> [TEXTO APRESENTADO]
****

Rock Latino-Americano: 13 canções (+ 3 bônus)

 

 

No final do ano passado, o surreal 2020, o Netflix lançou a série documental “Quebra Tudo – A história do rock na América Latina” (Rompan Todo), dirigido por Picky Talarico e coproduzido por Gustavo Santaolalla. Com 6 episódios, média de 50 minutos cada um deles, a série é um documento histórico que cronologicamente (mas nem sempre) traz o passo-a-passo do rock na região, desde o início na década de 60 com o surgimento de grupos que faziam covers de rocks americanos até os dias atuais, onde o gênero já não tem a mesma popularidade de antes, mas na essência, ainda permanece como a voz de resistência de grande parte da sociedade latina.

 

A série apresenta dezenas de nomes que foram imprescindíveis para a história do rock na América Latina, tendo como pano de fundo as diversas passagens mais duras dos nossos últimos 50 anos. As infames e sanguinárias ditaduras latinas, os mirabolantes e desastrosos planos econômicos, o populismo barato e o início da necro-política como nós a conhecemos hoje. Tudo isso é combustível para a resistência, para a luta e para uma certa alienação, que o rock proporciona e é consumido como válvula de escape ante uma sociedade altamente repressora.

 

O trabalho árduo aqui foi o de destacar 13+3 nomes de artistas e/ou grupos mais relevantes dessa epopeia. Árduo e até certo ponto injusto, pois uma lista como essa deveria contar com uns 30, 40 nomes e ainda assim muita gente boa ficaria de fora. Mas o recorte aqui destaca nomes e músicas, alguns conhecidos e muitos nem tanto. Ao terminar de ver a série documental, nos damos conta do que perdemos ao não dar a devida atenção à produção musical dos nossos hermanos vizinhos.

 

Além dos 13+3 abaixo, procurem também por nomes como Sumo, Patricio Rey & Sus Redonditos de Ricota, Molotov, Juanes, Los Abuelos de la Nada, Los Rodriguez, Illia Kuryaki and The Valderramas, Los Pericos, Los Enanitos Verdes, Bersuit Vergarabat, Caifanes, 1280 Almas, Javier Bátiz, Ratones Paranoicos etc etc etc…

 

 

E vejam a série. Ela é realmente obrigatória.

 

 

13+3 DO ROCK LATINO

 

 

– “Demoliendo Hoteles” – Charly Garcia

Se existe um artista que resume o espírito do rock latino, este é Charly Garcia. A vida regada a drogas, polêmicas, brigas públicas e quartos de hotéis destruídos, não foi capaz de estigmatizar ou reduzir a obra de Charly. Criador de dois dos mais importantes grupos argentinos – Sui Géneris e Serú Girán – Charly Garcia compôs e produziu dezenas de clássicos absolutos e “Demoliendo Hoteles” é, certamente, um deles. A música abre o disco “Piano Bar” (1984), sucessor do aclamadíssimo “Clics Modernos” (1983).

****

[Linhas sobre onde ficam os alvos]
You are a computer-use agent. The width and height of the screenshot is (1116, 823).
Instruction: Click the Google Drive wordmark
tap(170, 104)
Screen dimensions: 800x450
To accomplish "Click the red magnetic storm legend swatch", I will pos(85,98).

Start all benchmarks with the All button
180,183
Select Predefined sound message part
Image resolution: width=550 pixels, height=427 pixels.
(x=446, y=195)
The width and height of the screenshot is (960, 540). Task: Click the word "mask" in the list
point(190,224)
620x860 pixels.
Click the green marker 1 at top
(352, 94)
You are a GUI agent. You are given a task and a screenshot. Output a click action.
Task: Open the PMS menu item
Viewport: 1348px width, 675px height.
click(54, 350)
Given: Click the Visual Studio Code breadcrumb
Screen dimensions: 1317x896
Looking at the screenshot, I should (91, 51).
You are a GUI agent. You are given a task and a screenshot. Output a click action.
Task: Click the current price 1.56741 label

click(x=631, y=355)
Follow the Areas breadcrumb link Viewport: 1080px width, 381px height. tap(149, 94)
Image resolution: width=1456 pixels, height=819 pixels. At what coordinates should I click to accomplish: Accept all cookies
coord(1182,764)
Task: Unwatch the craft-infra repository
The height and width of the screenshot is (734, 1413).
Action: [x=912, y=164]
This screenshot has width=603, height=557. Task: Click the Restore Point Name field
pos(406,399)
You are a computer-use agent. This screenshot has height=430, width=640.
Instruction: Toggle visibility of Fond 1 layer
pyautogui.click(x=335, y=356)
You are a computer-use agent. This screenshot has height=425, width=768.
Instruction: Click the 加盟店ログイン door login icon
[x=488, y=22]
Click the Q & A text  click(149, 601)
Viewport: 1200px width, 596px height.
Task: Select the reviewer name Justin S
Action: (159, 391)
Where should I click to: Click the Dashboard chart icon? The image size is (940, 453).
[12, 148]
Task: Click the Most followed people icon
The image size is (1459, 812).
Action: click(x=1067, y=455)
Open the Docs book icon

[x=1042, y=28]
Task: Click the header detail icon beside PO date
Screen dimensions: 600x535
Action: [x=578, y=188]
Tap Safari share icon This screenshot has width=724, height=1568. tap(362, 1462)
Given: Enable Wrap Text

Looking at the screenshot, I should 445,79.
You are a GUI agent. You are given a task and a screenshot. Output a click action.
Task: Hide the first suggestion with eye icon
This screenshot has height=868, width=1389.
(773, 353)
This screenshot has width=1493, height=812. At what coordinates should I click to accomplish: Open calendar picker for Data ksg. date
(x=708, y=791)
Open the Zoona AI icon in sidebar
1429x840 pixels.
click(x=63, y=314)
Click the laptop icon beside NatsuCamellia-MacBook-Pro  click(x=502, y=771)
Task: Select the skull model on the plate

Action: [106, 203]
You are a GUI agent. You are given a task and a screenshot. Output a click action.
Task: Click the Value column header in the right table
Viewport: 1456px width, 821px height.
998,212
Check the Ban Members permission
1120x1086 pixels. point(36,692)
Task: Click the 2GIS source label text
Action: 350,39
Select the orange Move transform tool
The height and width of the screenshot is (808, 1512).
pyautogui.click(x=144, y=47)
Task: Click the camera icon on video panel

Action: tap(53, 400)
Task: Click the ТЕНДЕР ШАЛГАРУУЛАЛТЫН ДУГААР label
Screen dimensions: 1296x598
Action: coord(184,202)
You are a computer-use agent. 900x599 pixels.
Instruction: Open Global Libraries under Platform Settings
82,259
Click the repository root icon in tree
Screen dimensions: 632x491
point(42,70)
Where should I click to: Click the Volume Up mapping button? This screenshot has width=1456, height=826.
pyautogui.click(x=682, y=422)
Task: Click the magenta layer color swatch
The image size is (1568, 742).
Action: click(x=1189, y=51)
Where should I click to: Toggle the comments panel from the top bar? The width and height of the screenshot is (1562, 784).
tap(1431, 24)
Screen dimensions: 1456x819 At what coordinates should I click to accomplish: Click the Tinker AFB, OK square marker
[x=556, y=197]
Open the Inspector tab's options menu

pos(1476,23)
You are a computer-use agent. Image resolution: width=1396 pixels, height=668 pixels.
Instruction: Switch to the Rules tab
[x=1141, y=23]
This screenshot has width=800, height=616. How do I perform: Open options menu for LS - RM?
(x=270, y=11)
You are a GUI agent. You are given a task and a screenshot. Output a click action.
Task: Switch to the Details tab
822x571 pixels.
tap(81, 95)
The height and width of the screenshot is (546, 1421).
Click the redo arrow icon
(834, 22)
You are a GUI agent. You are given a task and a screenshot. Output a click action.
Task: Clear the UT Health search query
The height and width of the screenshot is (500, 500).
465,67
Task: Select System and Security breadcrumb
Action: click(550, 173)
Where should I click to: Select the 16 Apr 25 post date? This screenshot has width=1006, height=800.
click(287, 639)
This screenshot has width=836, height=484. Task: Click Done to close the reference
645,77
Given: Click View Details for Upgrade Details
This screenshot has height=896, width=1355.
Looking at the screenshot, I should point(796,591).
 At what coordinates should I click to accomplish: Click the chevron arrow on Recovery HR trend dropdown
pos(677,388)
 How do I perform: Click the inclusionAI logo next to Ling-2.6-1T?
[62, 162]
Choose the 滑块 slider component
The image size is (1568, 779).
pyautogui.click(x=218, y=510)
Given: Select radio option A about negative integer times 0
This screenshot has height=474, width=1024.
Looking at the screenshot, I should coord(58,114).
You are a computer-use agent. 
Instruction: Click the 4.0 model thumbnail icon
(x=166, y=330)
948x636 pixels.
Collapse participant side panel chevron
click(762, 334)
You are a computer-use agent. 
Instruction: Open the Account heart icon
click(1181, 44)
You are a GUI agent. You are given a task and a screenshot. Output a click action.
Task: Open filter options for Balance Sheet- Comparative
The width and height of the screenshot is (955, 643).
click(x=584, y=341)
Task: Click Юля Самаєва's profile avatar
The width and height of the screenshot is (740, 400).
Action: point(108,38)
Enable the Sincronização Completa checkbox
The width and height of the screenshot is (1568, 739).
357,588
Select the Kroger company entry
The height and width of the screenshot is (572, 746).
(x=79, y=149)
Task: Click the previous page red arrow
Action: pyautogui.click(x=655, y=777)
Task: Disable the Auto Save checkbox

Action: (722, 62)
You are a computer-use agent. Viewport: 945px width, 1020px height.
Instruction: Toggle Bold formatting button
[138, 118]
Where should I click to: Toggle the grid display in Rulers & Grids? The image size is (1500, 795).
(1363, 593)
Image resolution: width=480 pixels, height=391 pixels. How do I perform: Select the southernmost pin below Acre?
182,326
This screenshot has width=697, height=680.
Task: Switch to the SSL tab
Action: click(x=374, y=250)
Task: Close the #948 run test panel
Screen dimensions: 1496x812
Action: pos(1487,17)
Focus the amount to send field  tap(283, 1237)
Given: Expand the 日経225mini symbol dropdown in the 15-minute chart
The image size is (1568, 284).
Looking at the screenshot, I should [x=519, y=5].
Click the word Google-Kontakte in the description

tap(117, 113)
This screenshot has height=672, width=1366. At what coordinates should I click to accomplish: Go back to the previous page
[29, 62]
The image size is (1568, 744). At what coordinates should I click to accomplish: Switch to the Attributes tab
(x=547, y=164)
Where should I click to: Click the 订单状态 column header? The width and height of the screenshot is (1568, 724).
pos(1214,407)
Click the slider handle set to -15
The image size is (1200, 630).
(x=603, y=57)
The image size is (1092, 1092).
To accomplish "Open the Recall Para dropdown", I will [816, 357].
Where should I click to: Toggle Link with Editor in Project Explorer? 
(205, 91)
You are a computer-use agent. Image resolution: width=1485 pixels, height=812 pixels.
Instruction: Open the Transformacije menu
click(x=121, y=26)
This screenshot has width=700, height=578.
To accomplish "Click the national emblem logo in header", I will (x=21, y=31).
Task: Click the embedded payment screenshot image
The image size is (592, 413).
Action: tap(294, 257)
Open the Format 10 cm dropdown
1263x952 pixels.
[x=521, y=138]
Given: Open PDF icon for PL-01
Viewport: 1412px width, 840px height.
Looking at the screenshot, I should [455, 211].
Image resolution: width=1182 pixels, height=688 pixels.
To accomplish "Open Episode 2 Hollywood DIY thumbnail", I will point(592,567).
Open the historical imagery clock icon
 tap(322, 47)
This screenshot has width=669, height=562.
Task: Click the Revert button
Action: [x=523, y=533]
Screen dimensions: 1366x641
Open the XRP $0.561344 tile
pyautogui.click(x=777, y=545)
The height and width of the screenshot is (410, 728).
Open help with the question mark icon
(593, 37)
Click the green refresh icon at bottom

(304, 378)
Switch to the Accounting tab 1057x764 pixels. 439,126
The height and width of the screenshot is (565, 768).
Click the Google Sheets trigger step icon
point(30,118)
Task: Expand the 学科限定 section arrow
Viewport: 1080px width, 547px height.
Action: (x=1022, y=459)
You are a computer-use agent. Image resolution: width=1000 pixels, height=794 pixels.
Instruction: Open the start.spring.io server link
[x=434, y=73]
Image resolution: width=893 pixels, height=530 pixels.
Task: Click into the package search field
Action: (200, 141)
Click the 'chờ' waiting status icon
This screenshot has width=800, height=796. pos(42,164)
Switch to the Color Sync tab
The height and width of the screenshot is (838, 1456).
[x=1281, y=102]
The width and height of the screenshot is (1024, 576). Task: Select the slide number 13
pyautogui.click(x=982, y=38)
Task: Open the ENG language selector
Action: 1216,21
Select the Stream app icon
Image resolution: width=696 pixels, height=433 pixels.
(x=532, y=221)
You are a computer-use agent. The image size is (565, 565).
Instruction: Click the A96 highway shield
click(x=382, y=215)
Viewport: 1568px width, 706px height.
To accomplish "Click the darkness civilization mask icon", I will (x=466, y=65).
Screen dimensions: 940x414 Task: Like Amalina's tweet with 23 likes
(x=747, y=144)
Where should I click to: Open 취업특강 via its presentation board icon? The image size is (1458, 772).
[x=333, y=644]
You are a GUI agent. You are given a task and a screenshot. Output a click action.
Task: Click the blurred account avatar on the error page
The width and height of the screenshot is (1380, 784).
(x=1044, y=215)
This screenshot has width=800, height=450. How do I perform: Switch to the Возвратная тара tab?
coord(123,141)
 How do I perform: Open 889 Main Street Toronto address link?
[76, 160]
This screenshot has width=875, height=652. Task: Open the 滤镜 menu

****

> [O QUE FAZER]
[1] No texto sobre o rock latino-americano, quantos episódios tem a série documental "Quebra Tudo"?
[2] Transcreva as entradas da linha que contém "Tap Safari share" até a linha que contém "pos(1476,23)", incluindo as duas.

> [RESPOSTAS POR TAREFA]
[1] A série tem 6 episódios.

[2]
Tap Safari share icon This screenshot has width=724, height=1568. tap(362, 1462)
Given: Enable Wrap Text

Looking at the screenshot, I should 445,79.
You are a GUI agent. You are given a task and a screenshot. Output a click action.
Task: Hide the first suggestion with eye icon
This screenshot has height=868, width=1389.
(773, 353)
This screenshot has width=1493, height=812. At what coordinates should I click to accomplish: Open calendar picker for Data ksg. date
(x=708, y=791)
Open the Zoona AI icon in sidebar
1429x840 pixels.
click(x=63, y=314)
Click the laptop icon beside NatsuCamellia-MacBook-Pro  click(x=502, y=771)
Task: Select the skull model on the plate

Action: [106, 203]
You are a GUI agent. You are given a task and a screenshot. Output a click action.
Task: Click the Value column header in the right table
Viewport: 1456px width, 821px height.
998,212
Check the Ban Members permission
1120x1086 pixels. point(36,692)
Task: Click the 2GIS source label text
Action: 350,39
Select the orange Move transform tool
The height and width of the screenshot is (808, 1512).
pyautogui.click(x=144, y=47)
Task: Click the camera icon on video panel

Action: tap(53, 400)
Task: Click the ТЕНДЕР ШАЛГАРУУЛАЛТЫН ДУГААР label
Screen dimensions: 1296x598
Action: coord(184,202)
You are a computer-use agent. 900x599 pixels.
Instruction: Open Global Libraries under Platform Settings
82,259
Click the repository root icon in tree
Screen dimensions: 632x491
point(42,70)
Where should I click to: Click the Volume Up mapping button? This screenshot has width=1456, height=826.
pyautogui.click(x=682, y=422)
Task: Click the magenta layer color swatch
The image size is (1568, 742).
Action: click(x=1189, y=51)
Where should I click to: Toggle the comments panel from the top bar? The width and height of the screenshot is (1562, 784).
tap(1431, 24)
Screen dimensions: 1456x819 At what coordinates should I click to accomplish: Click the Tinker AFB, OK square marker
[x=556, y=197]
Open the Inspector tab's options menu

pos(1476,23)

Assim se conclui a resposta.